One of my students recently asked me for advice on learning ML. Here’s what I wrote. It’s biased toward my own experience, but should generalize.
My current favorite introduction is Kevin Murphy’s book (Machine Learning). You might also want to look at books by Chris Bishop (Pattern Recognition), Daphne Koller (Probabilistic Graphical Models), and David MacKay (Information Theory, Inference and Learning Algorithms).
Anything you can learn about linear algebra and probability/statistics will be useful. Strang’s Introduction to Linear Algebra, Gelman, Carlin, Stern and Rubin’s Bayesian Data Analysis, and Gelman and Hill’s Data Analysis using Regression and Multilevel/Hierarchical models are some of my favorite books.
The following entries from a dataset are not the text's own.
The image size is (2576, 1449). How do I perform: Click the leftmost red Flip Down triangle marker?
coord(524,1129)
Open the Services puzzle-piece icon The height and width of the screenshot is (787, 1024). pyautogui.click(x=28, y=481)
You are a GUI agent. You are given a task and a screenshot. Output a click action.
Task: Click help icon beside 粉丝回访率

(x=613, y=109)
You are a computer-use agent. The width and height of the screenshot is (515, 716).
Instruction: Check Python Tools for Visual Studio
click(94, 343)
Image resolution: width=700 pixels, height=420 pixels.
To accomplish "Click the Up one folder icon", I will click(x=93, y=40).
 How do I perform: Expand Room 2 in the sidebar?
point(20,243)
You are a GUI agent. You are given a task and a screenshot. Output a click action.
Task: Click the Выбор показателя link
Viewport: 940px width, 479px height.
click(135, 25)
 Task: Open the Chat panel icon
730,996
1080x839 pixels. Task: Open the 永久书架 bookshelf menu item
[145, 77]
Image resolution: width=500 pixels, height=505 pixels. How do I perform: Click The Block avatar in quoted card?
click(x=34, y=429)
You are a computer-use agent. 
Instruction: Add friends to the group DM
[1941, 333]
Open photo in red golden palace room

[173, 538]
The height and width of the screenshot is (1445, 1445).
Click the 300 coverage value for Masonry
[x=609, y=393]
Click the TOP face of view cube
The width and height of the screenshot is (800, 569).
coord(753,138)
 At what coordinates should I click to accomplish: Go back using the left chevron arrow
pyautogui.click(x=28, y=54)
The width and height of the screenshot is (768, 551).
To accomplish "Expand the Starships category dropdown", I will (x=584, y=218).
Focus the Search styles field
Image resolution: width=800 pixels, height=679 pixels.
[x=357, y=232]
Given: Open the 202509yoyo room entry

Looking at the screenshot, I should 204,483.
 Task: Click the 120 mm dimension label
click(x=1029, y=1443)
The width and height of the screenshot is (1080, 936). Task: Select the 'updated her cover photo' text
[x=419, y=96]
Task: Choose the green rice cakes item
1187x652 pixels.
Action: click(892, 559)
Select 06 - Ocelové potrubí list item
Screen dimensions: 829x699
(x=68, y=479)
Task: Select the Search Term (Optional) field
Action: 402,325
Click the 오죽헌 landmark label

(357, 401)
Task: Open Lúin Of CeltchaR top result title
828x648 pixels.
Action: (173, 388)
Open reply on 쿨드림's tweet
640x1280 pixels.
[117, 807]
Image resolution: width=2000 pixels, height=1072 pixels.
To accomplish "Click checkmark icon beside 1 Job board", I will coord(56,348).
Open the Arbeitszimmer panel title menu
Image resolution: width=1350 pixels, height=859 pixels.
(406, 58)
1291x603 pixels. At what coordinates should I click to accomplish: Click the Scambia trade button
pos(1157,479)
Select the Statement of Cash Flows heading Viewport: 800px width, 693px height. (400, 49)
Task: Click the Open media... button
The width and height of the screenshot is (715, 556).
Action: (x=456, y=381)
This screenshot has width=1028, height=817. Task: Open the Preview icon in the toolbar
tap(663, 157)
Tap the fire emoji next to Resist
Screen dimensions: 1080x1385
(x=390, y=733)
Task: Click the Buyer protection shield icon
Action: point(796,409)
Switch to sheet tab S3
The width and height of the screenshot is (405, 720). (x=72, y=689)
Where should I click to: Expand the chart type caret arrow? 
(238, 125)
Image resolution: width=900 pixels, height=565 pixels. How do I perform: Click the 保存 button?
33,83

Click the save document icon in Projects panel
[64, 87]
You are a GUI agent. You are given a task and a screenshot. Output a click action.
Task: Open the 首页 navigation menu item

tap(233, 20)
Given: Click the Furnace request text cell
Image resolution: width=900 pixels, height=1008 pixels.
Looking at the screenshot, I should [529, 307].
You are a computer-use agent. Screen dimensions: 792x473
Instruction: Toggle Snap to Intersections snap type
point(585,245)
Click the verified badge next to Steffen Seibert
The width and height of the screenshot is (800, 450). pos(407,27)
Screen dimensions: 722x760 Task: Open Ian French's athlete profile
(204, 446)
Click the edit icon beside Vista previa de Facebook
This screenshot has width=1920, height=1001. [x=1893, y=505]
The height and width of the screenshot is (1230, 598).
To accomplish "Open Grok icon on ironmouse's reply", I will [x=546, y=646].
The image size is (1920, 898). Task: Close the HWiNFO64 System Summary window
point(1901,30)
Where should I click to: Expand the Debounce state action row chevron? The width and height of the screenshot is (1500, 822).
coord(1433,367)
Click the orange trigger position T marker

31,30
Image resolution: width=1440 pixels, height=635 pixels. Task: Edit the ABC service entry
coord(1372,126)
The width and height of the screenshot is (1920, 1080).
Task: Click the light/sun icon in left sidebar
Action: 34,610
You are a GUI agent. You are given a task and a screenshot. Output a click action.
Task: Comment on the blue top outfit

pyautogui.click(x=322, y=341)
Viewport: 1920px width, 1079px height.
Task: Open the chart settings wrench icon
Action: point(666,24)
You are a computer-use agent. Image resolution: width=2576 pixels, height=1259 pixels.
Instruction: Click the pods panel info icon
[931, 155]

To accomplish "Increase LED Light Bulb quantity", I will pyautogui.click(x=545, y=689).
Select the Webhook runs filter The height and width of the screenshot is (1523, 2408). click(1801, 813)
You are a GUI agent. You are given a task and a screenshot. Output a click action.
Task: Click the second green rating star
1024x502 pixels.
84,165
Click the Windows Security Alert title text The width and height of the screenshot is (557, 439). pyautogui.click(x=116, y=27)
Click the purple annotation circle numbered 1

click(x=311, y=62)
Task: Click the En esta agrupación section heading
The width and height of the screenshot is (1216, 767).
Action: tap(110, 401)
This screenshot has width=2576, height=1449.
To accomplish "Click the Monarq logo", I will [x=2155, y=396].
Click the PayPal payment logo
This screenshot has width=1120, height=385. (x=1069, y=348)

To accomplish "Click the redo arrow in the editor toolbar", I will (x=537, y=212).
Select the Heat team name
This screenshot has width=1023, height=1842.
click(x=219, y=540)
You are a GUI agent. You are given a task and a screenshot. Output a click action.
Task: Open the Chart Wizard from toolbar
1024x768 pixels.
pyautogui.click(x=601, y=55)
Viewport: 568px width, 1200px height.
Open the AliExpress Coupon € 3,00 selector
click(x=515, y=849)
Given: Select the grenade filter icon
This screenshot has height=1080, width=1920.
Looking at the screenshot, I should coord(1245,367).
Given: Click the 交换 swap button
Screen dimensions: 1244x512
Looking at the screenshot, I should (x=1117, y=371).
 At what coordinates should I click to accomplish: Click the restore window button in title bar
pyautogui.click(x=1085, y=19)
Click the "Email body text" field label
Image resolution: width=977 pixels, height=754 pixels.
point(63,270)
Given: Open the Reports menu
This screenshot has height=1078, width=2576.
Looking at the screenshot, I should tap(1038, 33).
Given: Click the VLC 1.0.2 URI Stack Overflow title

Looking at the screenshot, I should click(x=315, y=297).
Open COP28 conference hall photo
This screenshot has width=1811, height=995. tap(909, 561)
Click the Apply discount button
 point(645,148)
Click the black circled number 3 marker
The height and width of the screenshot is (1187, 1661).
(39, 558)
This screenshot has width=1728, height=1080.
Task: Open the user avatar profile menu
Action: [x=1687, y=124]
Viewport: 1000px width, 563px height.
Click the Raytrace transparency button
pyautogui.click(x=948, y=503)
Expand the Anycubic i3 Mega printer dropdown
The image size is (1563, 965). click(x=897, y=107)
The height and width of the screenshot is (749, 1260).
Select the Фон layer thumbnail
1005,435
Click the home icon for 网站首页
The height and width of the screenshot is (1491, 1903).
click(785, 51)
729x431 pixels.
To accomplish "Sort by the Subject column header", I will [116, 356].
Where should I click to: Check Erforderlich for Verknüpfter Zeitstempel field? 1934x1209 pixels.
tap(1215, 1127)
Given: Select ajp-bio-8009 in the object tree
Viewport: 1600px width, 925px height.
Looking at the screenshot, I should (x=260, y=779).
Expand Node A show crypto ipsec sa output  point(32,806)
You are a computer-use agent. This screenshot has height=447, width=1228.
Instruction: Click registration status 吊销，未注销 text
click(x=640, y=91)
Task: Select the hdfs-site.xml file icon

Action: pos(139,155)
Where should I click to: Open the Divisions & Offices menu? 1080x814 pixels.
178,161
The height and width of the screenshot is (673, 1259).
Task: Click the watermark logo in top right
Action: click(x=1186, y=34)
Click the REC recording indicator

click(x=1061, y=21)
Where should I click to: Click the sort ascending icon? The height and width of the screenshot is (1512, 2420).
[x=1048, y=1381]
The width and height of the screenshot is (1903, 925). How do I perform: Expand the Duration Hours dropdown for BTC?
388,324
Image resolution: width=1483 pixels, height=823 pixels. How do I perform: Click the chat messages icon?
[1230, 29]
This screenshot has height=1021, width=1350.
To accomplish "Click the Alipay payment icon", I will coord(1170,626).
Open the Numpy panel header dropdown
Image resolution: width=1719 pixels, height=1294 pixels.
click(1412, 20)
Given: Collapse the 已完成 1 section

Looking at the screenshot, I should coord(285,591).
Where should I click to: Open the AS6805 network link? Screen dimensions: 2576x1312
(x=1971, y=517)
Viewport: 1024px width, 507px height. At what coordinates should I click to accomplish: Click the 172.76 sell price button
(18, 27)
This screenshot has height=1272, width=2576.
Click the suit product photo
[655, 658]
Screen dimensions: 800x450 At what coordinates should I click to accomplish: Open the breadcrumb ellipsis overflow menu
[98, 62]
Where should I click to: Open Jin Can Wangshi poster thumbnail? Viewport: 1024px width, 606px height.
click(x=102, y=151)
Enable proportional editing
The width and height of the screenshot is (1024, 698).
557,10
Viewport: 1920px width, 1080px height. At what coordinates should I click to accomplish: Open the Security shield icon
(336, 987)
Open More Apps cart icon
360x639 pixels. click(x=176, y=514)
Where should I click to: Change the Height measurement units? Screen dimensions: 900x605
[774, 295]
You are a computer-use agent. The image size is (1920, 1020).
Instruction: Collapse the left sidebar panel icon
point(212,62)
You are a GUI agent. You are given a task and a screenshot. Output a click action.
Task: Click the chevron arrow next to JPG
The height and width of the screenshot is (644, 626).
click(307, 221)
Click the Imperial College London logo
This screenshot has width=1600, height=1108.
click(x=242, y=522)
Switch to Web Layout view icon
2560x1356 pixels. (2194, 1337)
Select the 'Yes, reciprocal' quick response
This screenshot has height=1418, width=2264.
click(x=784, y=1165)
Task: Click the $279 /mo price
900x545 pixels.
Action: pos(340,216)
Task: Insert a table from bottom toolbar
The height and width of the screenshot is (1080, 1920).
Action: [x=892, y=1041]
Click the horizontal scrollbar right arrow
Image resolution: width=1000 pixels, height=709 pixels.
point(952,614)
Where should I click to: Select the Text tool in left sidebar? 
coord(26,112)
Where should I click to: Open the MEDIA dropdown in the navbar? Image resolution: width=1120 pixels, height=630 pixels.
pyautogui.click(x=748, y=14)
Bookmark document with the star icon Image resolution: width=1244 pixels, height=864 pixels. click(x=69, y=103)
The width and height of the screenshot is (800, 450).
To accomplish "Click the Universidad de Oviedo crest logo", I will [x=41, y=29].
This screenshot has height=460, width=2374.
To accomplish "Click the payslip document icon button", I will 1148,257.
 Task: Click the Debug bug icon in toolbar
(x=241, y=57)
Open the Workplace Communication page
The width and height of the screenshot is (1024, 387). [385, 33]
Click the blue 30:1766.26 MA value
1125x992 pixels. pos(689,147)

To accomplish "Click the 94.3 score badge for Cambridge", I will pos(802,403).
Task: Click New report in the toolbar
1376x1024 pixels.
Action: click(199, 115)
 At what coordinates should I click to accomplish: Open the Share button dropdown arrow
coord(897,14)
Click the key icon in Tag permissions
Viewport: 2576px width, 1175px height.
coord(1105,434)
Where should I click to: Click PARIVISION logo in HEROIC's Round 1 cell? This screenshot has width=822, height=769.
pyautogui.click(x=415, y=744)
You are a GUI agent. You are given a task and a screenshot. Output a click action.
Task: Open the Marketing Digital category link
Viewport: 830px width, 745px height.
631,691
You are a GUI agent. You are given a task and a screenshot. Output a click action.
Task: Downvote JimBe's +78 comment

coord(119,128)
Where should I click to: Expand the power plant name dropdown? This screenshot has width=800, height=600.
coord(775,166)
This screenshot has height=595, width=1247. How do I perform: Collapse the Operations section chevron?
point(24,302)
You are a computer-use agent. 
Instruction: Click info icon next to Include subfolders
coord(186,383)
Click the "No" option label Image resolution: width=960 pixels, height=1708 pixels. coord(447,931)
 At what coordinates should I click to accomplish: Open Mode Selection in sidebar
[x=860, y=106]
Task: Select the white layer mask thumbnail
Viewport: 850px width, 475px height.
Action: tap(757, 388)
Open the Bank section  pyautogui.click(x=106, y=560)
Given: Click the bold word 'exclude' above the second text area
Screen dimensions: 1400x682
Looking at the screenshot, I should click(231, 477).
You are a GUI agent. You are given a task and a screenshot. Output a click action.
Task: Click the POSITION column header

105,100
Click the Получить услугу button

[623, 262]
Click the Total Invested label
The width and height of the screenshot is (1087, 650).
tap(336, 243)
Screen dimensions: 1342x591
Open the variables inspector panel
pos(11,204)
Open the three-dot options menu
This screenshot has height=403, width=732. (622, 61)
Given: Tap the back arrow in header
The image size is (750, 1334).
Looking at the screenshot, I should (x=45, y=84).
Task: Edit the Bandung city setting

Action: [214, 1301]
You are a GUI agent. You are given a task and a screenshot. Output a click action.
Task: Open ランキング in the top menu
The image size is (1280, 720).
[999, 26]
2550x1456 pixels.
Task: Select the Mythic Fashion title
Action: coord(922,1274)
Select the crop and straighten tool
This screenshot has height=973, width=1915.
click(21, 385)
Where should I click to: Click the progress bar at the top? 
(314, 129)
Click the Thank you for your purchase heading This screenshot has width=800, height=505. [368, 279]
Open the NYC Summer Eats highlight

Don’t expect to get anything the first time. Read descriptions of the same thing from several different sources.
There’s nothing like trying something yourself. Pick a model and implement it. Work through open source implementations and compare. Are there computational or mathematical tricks that make things work?
Read a lot of papers. When I was a grad student, I had a 20 minute bus ride in the morning and the evening. I always tried to have an interesting paper in my bag. The bus isn’t the important part – what was useful was having about half an hour every day devoted to reading.
Pick a paper you like and “live inside it” for a week. Think about it all the time. Memorize the form of each equation. Take long walks and try to figure out how each variable affects the output, and how different variables interact. Think about how you get from Eq. 6 to Eq. 7 – authors often gloss over algebraic details. Fill them in.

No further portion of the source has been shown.